Göğsünü Louis'nin sırtına yaslamışken dirseğinin üstünde doğrulup  bileğinden tuttuğu eli kendine yaklaştırdı. Louis kafasını yana çevirip, hemen üzerinde, gözünün önünde Alfanın parmaklarını yalayışını ve bazen dudaklarının arasına alıp emişini seyretti.

Titrek bir nefes alırken hareketlenen kasıklarını ve önünü hissedip kafasını çevirdi.

"Kes şunu..."

Harry çoktan işini bitirmiş bir şekilde, onun avucuna son bir öpücük kondurup elini serbest bıraktı.

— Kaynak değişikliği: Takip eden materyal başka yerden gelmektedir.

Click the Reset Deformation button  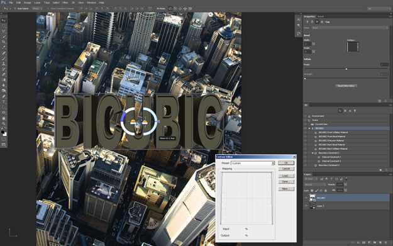pos(346,86)
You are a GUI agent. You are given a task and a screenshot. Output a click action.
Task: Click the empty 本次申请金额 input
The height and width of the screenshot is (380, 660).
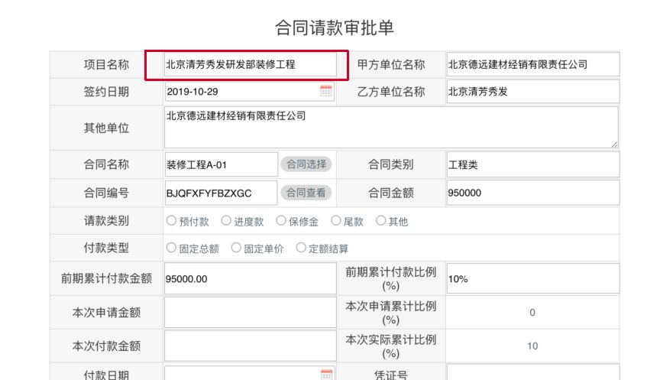(x=249, y=313)
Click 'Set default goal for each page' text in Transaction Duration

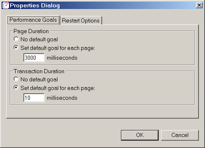click(58, 88)
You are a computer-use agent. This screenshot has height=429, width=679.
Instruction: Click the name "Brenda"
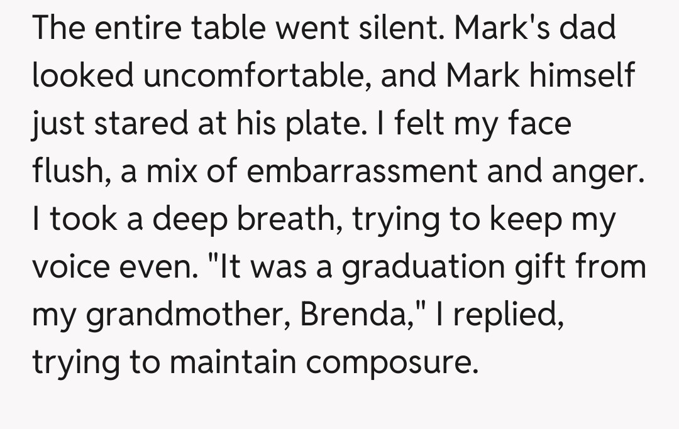coord(354,315)
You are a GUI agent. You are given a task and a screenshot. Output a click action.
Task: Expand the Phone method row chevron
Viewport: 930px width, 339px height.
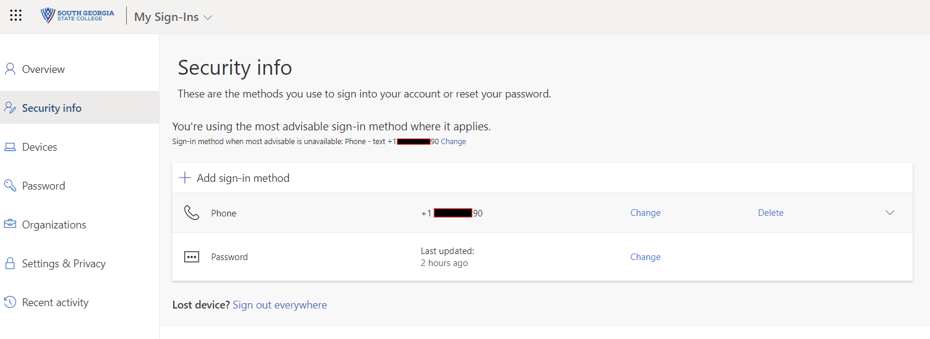890,213
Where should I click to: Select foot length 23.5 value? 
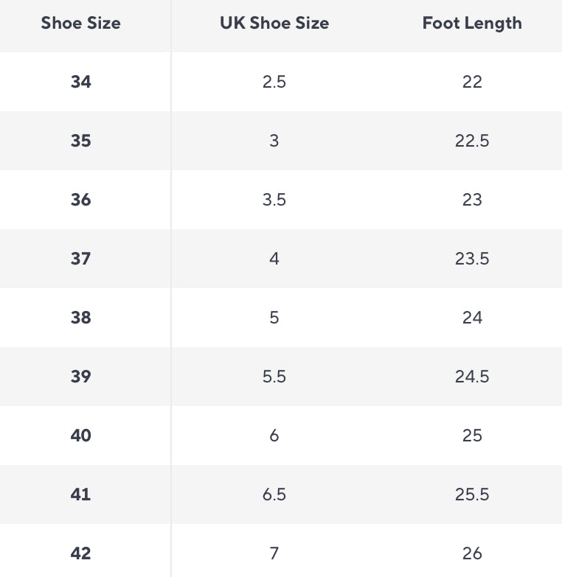click(x=472, y=259)
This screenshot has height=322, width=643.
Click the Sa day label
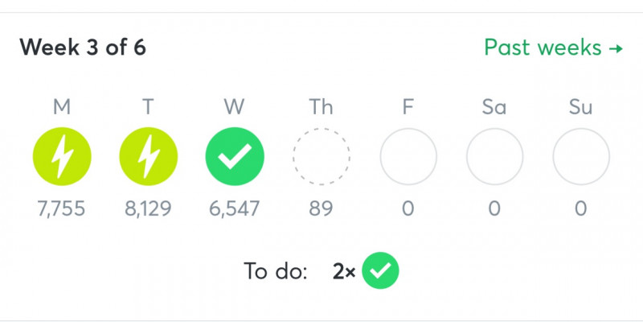pos(494,107)
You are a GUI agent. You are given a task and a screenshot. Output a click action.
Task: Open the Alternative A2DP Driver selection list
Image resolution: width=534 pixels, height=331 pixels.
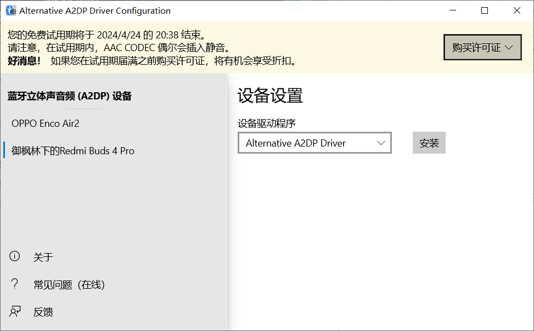tap(314, 143)
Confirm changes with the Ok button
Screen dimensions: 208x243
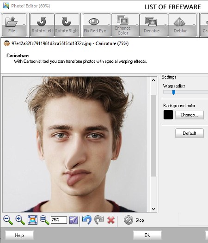click(147, 235)
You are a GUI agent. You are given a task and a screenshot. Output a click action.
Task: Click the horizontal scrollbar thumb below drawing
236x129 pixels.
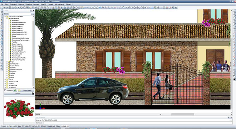pos(183,114)
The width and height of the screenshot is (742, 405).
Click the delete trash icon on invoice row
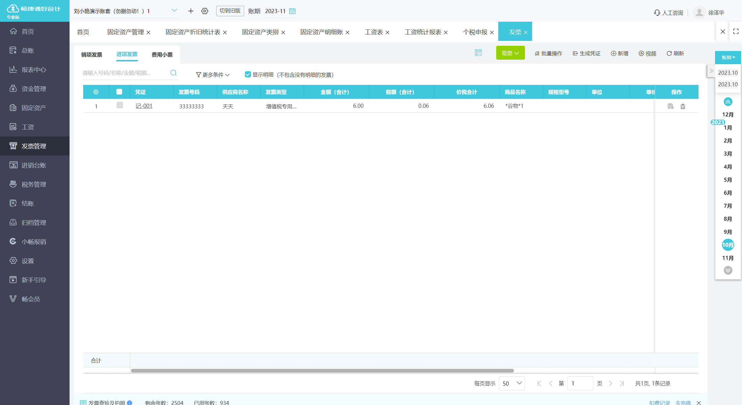(x=683, y=106)
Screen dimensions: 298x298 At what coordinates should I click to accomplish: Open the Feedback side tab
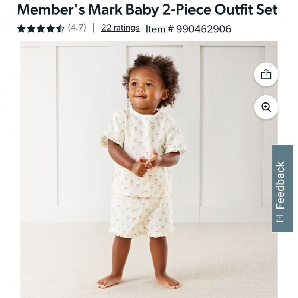(x=282, y=188)
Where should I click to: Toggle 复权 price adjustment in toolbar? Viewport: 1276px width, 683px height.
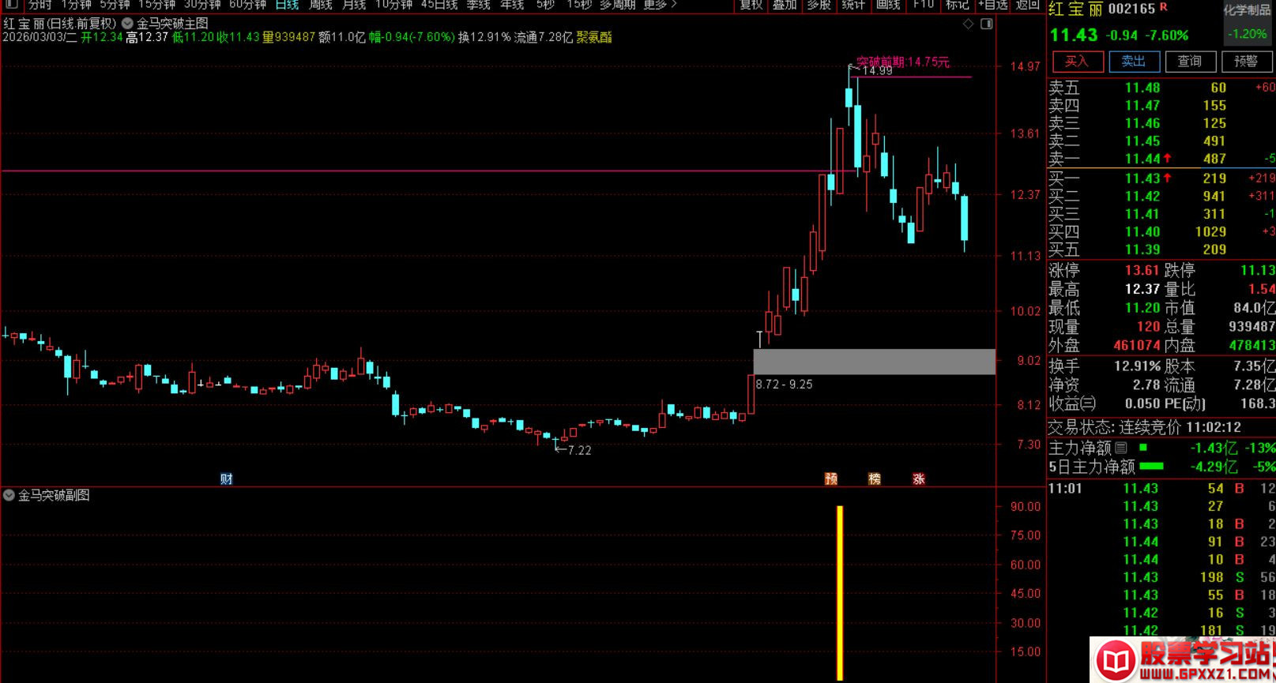[x=751, y=5]
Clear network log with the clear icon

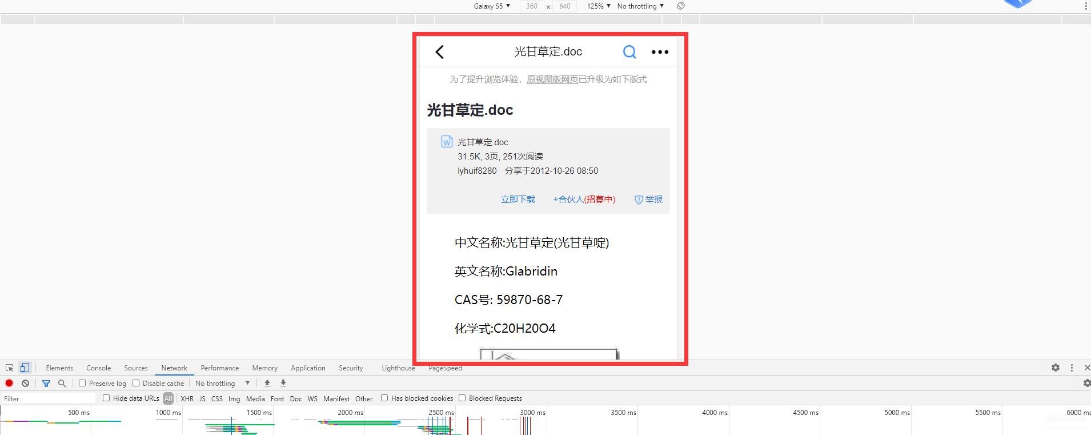[x=25, y=383]
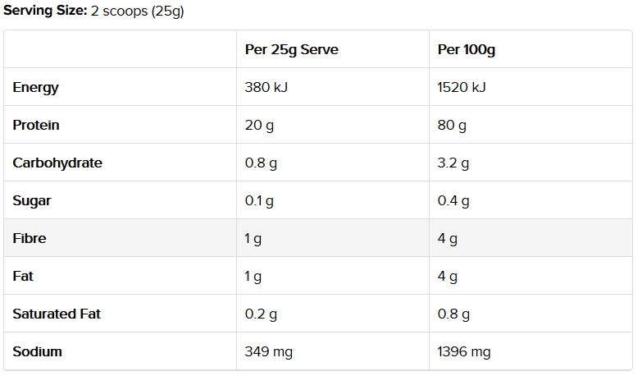Click the 3.2 g carbohydrate value

453,163
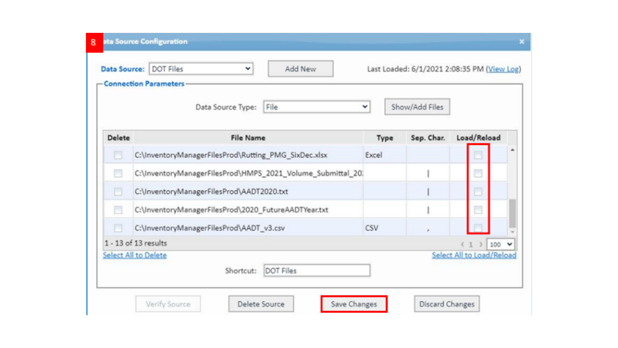The image size is (618, 348).
Task: Click Select All to Delete link
Action: click(135, 255)
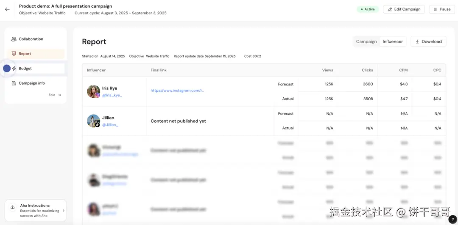Screen dimensions: 458x225
Task: Click Iris Kye's profile avatar
Action: click(x=93, y=91)
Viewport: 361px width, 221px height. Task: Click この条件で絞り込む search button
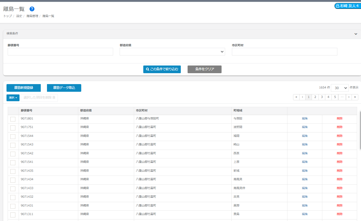(x=162, y=69)
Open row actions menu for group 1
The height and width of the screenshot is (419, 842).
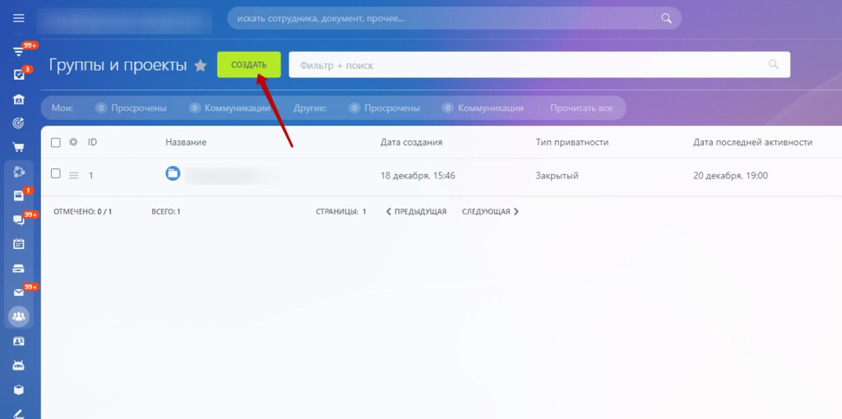click(x=73, y=175)
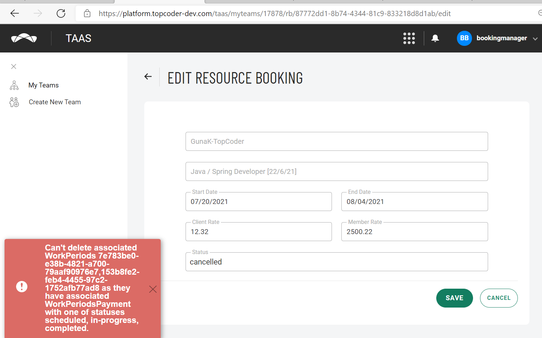Select the End Date field

(414, 202)
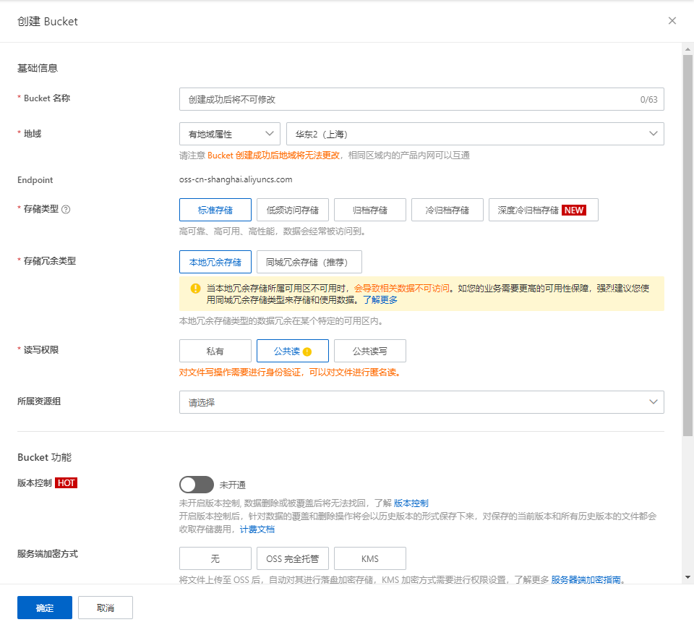Screen dimensions: 694x630
Task: Close the 创建 Bucket dialog with X
Action: [x=672, y=21]
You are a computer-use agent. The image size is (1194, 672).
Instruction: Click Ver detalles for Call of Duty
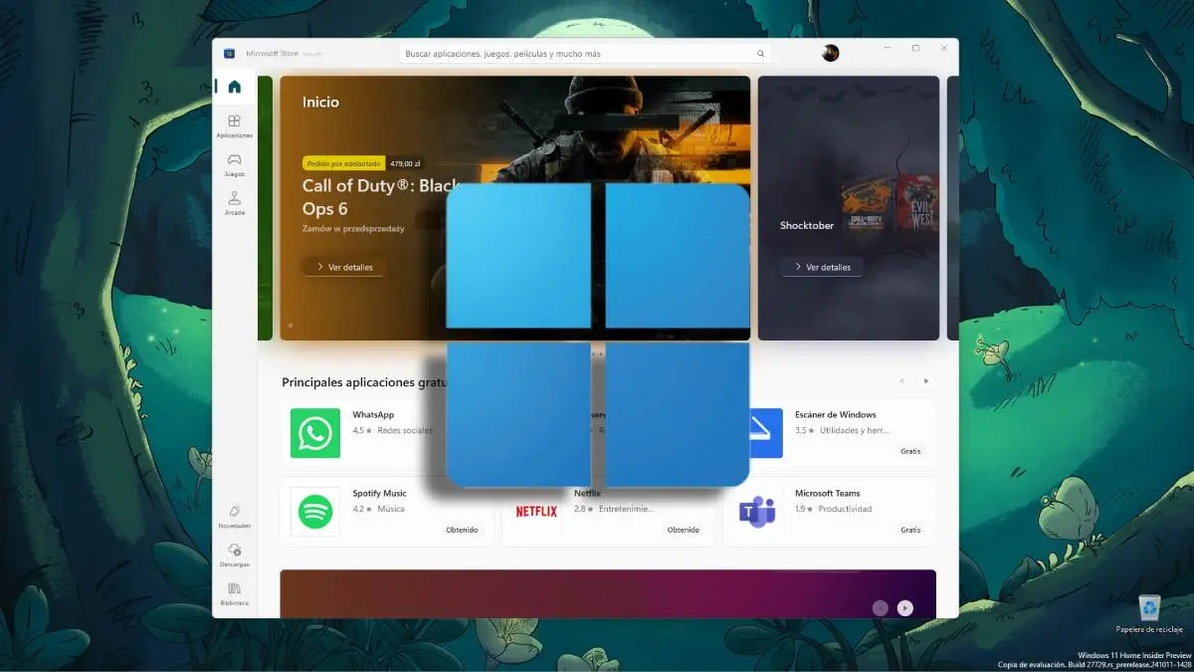[343, 267]
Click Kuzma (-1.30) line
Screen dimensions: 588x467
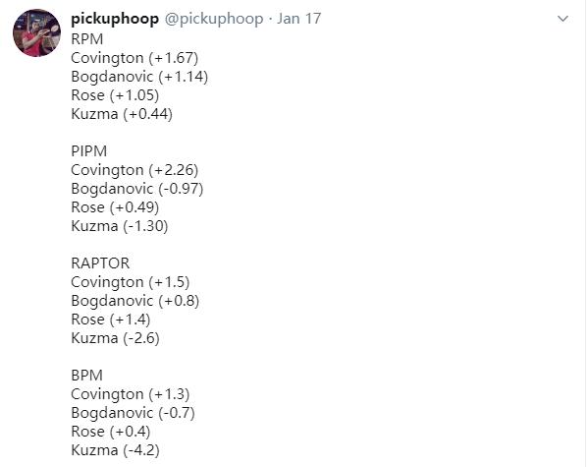point(120,226)
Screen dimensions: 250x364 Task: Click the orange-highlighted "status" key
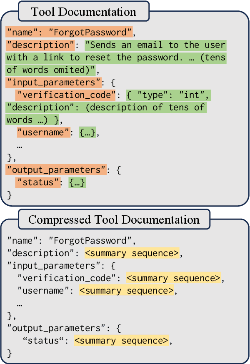pyautogui.click(x=37, y=182)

"Söz, ruhları bile duymayacak Omegam..."

Harry boşalan elini Louis'nin eşofmanına götürürken altta kalan kolunu Omeganın gövdesinin altından geçirip göğsüne sarıldı.

"Kısa sürecek... Beni çoktan uçuruma ittin Louis, sadece düşmesi kaldı."

Omega gözlerini kapatıp kendini ona bırakırken eşofmanıyla birlikte inen baksırını hissedebiliyordu. Harry ona yaslanmadan elini üstteki tombul yanağa götürüp okşadı.

"Sana söylüyorum, bu yavrular sana yaradı. Etlendin resmen."

"Onlar hakkında konuşma...!"

"Hehehehe..."

Dudaklarını boynuna yaslarken okşayan eli şimdi de onu sıkıştırmaya başlamıştı. Onunla Louis inleyene kadar uğraşıp sonunda aralayıp, iki yanağın arasına girdi.

"Seni çok seviyoruz Omegam..."

Bulanık beyni tekrar yavruları kastettiğini sanıp kızmasına neden olacakken sürtünmeye başlayan Harry ile, çoğul ekini neden kullandığını anladı.

Harry gözlerini kapatıp hareketlerini sakin tutarken eli ona daha çok yaklaşma isteğiyle, Louis'yi tutmak istedi. Ancak karnını teğet geçen Harry'nin elini hızla yakalayan Omega buna izin vermeyecek gibi duruyordu.

"Yapma..."

En az kendisi kadar terlemeye başlayan Louis'nin boynuna dudaklarını gömüp, elini elinden sıyırdığı gibi karnını değil bacağını yakalamıştı Omeganın.

Hareketleri bir saniye olsun durmazken parmakları Louis'nin uyluklarını bastırıyordu. Kapalı dudaklarının içine gömülen inlemeleriyle kalkıp inen göğsünü okşayan elden güç almaya çalıştı Louis.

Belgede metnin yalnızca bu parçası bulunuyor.